## To be done
Return the lines from the one with "The height and width of the screenshot is (1060, 1003)." to the one with "Action: coord(27,138)" exactly as they appear, with both of those lines included.

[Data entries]
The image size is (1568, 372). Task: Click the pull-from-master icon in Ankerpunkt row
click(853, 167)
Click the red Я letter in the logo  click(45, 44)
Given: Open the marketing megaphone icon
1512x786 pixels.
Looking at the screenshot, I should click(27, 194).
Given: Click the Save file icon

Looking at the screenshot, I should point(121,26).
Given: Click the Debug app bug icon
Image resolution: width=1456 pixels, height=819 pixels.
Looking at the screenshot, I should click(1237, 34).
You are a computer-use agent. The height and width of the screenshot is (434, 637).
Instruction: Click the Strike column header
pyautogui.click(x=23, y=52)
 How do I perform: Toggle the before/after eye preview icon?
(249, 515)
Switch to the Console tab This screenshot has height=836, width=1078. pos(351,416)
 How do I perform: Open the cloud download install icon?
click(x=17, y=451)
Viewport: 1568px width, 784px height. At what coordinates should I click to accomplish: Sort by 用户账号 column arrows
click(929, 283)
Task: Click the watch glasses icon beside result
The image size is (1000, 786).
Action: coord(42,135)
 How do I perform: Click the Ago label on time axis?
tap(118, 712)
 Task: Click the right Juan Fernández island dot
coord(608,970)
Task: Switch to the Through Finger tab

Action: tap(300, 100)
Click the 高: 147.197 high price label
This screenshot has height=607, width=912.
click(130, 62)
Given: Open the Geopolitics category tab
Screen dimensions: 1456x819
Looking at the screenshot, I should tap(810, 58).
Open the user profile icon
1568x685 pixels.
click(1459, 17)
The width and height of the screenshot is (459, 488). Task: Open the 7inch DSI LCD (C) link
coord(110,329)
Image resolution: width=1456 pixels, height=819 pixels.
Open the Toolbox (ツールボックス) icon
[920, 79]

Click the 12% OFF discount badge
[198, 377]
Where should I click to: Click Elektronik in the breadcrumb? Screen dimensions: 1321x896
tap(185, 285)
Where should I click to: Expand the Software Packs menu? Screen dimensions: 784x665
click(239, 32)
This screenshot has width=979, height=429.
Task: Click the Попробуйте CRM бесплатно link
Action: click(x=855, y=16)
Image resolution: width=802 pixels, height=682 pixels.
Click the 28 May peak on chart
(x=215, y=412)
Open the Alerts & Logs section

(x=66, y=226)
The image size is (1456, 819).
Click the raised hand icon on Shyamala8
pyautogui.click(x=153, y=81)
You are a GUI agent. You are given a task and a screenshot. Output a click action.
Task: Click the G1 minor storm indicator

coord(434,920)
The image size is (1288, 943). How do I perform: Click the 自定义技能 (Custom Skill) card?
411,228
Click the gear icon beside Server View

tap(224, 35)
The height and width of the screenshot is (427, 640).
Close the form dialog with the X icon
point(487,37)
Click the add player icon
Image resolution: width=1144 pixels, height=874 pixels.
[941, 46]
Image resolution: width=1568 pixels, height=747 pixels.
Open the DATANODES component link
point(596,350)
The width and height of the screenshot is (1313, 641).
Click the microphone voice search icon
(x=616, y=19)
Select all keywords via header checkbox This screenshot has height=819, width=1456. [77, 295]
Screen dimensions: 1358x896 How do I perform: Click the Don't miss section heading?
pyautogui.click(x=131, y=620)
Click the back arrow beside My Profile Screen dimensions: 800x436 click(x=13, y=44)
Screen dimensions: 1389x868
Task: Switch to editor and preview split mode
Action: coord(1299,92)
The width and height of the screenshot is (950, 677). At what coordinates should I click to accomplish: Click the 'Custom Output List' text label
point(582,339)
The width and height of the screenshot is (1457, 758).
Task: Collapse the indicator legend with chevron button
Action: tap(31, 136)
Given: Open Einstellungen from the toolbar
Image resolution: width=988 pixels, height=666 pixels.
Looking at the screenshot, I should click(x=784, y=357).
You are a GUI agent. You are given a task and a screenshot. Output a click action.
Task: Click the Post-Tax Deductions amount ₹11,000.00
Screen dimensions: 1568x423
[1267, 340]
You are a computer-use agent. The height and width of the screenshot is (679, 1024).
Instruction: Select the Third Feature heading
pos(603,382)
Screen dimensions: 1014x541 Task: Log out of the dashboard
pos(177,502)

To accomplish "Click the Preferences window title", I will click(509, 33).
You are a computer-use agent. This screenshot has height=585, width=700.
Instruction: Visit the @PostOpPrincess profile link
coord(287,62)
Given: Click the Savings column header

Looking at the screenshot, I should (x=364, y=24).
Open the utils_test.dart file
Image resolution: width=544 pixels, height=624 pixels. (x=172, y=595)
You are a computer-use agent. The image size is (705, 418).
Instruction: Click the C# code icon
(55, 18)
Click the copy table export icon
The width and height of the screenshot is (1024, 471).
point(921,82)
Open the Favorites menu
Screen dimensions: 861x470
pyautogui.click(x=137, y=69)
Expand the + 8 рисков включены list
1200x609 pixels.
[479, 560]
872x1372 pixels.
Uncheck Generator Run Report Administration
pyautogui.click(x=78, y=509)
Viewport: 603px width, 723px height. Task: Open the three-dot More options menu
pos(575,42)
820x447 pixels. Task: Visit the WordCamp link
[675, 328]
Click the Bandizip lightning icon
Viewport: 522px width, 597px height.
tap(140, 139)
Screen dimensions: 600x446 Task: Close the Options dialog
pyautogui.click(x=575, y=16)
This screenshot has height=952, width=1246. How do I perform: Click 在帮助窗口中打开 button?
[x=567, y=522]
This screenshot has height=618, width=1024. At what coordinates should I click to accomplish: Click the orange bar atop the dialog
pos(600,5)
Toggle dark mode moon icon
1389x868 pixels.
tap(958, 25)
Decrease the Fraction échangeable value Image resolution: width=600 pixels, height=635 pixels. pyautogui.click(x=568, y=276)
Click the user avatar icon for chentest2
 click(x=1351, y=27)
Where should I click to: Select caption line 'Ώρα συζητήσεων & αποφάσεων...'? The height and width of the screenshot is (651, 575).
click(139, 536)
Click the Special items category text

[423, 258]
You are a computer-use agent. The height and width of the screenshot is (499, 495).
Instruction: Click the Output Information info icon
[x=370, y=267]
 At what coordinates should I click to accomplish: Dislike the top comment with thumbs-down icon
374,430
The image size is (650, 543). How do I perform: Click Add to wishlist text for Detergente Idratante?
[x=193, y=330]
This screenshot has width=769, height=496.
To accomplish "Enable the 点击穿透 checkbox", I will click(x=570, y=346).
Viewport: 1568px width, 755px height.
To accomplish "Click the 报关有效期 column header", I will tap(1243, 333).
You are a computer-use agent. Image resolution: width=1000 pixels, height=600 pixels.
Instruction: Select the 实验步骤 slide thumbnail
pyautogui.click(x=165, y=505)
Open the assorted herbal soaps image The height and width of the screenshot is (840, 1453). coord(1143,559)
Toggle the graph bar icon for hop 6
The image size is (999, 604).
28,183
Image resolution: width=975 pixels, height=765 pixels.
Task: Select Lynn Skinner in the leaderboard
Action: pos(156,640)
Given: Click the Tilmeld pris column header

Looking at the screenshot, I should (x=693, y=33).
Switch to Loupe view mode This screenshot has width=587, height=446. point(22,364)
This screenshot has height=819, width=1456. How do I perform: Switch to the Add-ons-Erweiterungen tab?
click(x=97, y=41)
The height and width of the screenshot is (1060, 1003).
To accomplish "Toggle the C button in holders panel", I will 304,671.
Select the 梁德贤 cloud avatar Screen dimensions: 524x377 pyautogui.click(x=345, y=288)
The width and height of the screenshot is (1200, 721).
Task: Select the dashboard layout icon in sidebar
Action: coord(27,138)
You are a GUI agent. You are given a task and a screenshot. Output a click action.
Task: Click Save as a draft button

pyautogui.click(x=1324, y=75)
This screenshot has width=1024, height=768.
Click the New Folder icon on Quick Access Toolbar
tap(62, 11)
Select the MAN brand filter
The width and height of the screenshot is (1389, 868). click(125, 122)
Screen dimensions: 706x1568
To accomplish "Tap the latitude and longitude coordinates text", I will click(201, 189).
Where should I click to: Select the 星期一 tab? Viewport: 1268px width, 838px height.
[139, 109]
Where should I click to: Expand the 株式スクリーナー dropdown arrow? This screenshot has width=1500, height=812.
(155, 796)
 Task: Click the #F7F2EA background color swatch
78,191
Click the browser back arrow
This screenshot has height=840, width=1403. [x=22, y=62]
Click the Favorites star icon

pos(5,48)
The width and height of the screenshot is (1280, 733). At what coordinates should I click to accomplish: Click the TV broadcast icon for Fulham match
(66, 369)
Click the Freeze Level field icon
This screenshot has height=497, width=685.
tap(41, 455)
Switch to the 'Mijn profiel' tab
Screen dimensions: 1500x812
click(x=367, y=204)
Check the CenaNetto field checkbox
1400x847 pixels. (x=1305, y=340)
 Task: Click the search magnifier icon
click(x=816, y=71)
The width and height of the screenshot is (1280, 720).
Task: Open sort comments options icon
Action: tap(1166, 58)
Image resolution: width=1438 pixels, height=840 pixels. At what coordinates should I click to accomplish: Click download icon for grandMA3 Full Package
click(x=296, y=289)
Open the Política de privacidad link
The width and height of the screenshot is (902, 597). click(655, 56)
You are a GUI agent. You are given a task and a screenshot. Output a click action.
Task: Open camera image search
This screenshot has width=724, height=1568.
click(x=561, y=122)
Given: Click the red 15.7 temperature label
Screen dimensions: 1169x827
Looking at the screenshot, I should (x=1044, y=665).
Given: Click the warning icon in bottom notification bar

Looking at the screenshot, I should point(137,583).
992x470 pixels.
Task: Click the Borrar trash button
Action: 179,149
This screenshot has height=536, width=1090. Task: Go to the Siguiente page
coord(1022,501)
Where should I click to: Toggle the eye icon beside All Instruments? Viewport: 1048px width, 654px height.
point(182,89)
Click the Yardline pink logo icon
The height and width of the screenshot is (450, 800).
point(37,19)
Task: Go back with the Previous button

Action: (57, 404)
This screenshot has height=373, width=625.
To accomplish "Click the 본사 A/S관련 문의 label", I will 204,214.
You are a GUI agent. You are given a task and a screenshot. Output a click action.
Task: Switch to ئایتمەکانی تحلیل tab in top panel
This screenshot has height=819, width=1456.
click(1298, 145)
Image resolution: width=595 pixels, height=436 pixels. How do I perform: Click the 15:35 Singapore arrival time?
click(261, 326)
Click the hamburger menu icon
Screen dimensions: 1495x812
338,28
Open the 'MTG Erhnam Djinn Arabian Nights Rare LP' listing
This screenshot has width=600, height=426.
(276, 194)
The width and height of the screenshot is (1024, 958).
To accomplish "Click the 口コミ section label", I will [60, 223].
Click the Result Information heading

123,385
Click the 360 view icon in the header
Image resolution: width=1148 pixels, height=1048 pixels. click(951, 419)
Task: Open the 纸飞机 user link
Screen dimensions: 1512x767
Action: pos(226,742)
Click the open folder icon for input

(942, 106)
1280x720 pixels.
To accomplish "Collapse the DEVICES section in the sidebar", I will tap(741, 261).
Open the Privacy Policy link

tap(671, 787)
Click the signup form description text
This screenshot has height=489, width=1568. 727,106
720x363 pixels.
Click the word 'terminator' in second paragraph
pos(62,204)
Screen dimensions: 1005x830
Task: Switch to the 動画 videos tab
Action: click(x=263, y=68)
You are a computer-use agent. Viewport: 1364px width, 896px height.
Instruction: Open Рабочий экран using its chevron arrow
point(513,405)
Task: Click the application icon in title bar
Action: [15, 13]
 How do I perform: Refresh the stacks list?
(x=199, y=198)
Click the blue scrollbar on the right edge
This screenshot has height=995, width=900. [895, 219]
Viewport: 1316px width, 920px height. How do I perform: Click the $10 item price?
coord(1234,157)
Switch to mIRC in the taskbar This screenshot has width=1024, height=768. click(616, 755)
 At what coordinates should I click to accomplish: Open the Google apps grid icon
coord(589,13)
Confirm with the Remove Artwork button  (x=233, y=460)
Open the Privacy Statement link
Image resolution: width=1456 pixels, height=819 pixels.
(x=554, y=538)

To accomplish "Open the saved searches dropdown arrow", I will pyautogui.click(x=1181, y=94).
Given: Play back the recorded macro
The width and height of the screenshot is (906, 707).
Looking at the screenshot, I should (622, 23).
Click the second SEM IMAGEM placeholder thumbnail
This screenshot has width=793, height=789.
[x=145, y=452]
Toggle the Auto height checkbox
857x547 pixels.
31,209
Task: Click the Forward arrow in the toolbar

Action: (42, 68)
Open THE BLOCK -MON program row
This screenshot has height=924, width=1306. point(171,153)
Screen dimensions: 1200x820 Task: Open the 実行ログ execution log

## Correct response
The height and width of the screenshot is (1060, 1003).
To accomplish "Toggle the C button in holders panel", I will 304,671.
Select the 梁德贤 cloud avatar Screen dimensions: 524x377 pyautogui.click(x=345, y=288)
The width and height of the screenshot is (1200, 721).
Task: Select the dashboard layout icon in sidebar
Action: coord(27,138)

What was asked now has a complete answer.